Kentish Gazette Canterbury & District
Mystery man makes triumphant return
Croquet
A croquet player who had not picked up a mallet for five years beat world champion Stephen Mulliner in a thrilling tournament final at Polo Farm on Thursday.
Dutchman Rutger Beijderwellen abandoned top-level croquet for kite-surfing in 2012 but Canterbury Croquet club member Jonathan Lamb persuaded him to enter his one-ball association croquet tournament, organised to help celebrate the opening of the club’s new lawns.
Beijderwellen entered on condition that his entry should not be publicised so Lamb announced that there would be a mystery player.
Lamb said the player could well turn out to win the event – a tall order as one of the 14 competitors was the current world croquet champion.
The mystery player seemed to hail from the Middle East as he emerged from a Rolls whose smartly-attired chauffeur looked remarkably like Canterbury Croquet Club’s chairman Barry Sales.

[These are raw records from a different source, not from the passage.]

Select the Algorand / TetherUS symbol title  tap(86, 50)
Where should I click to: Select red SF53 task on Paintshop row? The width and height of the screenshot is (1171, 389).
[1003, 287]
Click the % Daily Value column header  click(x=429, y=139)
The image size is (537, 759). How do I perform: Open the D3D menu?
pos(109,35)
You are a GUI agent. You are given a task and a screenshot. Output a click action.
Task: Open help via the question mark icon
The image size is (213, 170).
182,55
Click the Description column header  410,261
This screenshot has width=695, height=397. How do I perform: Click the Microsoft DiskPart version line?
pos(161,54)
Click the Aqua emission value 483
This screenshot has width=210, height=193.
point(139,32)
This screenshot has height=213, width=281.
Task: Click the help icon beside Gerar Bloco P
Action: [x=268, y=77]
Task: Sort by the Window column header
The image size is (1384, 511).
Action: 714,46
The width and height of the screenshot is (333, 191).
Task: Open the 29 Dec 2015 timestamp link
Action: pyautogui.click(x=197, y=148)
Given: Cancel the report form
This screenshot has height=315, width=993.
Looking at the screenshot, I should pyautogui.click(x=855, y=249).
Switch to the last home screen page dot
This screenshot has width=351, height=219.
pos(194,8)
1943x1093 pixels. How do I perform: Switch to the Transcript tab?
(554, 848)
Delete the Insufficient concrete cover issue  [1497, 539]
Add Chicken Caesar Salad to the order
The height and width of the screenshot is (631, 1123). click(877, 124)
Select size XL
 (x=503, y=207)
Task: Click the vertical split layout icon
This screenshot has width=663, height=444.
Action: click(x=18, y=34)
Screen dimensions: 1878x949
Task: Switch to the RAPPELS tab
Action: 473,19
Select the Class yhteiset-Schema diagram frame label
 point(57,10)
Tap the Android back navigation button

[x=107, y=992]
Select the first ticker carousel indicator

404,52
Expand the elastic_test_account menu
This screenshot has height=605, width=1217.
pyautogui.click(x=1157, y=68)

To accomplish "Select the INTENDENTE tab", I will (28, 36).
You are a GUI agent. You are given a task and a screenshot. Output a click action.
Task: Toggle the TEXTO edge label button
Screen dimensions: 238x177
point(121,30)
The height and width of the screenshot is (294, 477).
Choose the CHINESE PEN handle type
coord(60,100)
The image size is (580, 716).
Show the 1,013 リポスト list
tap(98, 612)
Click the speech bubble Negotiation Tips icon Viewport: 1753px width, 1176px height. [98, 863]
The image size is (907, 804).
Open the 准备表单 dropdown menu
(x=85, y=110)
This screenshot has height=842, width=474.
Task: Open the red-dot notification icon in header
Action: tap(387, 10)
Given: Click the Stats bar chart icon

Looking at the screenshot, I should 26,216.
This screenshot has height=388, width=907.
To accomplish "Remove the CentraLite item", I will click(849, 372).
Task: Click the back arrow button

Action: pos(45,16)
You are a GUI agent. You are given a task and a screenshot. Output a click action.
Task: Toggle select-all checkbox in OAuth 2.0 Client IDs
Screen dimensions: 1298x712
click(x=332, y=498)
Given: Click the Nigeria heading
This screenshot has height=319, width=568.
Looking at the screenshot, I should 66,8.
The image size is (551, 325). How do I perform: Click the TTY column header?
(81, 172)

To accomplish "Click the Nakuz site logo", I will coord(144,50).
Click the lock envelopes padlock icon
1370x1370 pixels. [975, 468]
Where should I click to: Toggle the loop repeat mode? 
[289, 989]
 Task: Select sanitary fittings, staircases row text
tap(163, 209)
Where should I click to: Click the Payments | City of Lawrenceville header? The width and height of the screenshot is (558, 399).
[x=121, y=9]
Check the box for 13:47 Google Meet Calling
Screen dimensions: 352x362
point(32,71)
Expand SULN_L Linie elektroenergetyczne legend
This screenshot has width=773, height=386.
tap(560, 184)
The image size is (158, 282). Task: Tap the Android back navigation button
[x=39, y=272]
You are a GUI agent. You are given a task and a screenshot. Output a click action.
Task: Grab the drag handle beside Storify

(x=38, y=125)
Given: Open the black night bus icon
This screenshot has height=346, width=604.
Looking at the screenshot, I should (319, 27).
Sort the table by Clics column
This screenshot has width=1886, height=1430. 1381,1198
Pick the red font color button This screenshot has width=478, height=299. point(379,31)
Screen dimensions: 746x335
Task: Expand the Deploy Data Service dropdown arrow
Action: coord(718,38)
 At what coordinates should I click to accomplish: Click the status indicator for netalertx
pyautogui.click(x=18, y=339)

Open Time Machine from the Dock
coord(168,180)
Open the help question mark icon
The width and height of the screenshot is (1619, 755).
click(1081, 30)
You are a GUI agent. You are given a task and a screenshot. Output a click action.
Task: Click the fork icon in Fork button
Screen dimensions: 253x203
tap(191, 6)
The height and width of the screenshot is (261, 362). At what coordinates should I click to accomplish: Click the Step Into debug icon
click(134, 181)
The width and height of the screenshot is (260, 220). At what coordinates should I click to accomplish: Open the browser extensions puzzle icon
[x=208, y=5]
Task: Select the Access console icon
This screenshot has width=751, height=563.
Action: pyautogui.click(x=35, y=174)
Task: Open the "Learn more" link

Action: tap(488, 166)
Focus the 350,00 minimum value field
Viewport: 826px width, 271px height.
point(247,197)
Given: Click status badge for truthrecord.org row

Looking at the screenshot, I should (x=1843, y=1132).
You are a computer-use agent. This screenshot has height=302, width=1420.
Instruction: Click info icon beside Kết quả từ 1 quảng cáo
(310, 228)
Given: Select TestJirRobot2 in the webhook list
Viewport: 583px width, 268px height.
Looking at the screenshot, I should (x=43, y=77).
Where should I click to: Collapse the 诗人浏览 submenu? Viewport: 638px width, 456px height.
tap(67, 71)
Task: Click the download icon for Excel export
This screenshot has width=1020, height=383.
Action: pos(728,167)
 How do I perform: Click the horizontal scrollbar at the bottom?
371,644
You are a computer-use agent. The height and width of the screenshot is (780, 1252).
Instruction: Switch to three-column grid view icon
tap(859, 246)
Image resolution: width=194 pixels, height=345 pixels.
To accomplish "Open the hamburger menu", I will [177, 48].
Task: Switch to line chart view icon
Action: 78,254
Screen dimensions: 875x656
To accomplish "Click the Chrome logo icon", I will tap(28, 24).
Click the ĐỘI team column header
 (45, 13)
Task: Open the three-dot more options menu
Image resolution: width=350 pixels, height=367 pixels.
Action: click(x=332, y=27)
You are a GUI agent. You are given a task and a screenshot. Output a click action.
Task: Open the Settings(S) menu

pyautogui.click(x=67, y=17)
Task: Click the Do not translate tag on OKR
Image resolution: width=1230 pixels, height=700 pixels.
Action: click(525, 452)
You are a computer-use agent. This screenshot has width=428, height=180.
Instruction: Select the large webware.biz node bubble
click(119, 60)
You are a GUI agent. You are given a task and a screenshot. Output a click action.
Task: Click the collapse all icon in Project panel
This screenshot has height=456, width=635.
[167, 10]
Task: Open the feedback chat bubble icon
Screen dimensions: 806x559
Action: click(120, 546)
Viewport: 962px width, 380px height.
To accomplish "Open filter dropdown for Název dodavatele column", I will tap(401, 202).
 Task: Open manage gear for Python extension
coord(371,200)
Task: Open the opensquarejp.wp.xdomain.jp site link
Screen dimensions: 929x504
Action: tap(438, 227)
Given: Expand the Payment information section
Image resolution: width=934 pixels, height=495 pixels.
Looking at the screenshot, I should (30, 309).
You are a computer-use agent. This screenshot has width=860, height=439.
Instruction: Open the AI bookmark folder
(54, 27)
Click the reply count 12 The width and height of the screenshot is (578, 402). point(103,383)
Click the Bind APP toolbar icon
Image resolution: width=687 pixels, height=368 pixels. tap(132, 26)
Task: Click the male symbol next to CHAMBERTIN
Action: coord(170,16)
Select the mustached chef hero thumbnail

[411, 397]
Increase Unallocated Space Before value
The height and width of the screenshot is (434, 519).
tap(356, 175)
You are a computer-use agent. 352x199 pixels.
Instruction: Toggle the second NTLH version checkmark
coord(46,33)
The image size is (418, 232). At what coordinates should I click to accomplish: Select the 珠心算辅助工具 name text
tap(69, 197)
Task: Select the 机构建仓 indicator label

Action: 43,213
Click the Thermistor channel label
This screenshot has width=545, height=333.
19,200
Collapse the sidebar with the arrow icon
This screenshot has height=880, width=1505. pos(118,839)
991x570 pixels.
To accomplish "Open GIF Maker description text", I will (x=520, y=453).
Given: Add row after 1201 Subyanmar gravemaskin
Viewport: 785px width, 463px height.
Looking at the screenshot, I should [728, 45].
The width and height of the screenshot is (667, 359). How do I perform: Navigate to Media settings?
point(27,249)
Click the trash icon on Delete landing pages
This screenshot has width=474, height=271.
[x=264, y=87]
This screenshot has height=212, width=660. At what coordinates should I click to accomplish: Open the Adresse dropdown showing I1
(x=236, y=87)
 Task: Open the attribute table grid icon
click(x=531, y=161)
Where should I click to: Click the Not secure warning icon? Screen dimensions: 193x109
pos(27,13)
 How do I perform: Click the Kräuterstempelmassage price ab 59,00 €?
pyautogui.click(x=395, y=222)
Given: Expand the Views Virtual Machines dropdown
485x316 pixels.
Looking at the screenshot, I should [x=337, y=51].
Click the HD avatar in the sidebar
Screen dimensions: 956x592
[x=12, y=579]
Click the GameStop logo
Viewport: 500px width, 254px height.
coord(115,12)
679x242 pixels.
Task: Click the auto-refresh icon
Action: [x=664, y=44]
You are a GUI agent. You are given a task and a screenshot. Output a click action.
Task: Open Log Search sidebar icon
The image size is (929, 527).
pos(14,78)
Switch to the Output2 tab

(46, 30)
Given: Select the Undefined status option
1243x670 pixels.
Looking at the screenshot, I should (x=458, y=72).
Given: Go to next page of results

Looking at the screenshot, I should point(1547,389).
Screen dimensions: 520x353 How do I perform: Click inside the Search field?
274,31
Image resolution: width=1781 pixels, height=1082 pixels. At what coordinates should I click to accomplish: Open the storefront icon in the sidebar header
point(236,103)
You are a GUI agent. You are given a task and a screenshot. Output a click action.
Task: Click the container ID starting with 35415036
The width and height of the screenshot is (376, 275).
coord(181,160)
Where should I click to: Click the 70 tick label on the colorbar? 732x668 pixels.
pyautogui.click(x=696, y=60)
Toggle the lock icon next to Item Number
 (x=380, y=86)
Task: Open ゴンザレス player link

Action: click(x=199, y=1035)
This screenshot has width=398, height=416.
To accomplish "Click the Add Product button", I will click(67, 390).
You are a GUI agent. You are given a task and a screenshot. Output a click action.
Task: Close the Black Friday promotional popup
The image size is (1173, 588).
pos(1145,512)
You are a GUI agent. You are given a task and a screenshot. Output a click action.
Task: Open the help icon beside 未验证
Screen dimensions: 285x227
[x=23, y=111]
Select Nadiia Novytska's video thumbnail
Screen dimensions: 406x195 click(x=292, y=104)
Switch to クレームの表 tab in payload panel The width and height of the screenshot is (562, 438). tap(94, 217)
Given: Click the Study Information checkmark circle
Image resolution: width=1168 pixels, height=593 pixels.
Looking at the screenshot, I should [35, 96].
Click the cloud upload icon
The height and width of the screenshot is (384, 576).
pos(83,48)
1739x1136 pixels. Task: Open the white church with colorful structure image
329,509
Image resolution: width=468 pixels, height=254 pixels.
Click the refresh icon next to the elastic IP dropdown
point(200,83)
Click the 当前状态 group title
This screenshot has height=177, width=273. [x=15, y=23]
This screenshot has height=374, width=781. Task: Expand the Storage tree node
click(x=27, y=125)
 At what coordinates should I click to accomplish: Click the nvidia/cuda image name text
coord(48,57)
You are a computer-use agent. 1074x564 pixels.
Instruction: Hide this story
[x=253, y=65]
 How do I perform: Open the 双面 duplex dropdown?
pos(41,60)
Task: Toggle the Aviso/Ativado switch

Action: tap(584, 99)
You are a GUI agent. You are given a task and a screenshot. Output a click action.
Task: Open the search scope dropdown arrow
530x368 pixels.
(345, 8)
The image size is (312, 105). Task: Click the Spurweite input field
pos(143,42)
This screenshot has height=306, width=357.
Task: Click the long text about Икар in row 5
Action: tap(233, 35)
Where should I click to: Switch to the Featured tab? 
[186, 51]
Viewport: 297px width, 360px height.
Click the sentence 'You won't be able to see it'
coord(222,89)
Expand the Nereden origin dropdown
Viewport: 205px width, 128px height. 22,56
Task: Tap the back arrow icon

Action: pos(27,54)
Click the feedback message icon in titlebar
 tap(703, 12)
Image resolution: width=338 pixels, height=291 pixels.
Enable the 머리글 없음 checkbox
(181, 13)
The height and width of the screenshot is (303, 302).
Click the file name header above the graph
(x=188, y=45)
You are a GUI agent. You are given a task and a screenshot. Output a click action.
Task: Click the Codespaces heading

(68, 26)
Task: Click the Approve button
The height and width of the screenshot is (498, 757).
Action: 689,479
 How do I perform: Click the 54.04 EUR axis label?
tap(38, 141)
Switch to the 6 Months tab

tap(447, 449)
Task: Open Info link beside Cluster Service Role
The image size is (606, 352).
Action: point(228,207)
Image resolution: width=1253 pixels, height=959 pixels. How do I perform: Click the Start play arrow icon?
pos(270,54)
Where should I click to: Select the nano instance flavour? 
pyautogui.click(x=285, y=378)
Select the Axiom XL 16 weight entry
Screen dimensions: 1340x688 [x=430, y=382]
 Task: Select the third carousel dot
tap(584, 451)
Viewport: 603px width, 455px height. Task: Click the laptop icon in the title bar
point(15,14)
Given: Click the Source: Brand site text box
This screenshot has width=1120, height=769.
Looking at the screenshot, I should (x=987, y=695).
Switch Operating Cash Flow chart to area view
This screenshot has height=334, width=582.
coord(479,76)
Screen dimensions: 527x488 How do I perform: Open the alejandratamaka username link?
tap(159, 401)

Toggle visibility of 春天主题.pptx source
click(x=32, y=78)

The mystery was solved once the player removed his headdress.
In the past Beijderwellen specialised in one-ball play, winning a major tournament three times and in the final, Mulliner could not quite match the intensity of the Dutchman’s play.
Canterbury’s Tobi Savage, also a world-class player, was knocked out of the main event but won a consolation challenge competition.
When tournament organiser Jonathan Lamb needed a player to make up the numbers Canterbury’s Henry Bryant took up the challenge.
His first opponent was none other than world champion Stephen Mulliner.
The first-round, best-of-three, game was over in a flash as Mulliner raced around the hoops. However Bryant, who has a handicap of 16, was unfazed.
He went on to score several hoops against Mulliner and continued to play well against top players in later rounds.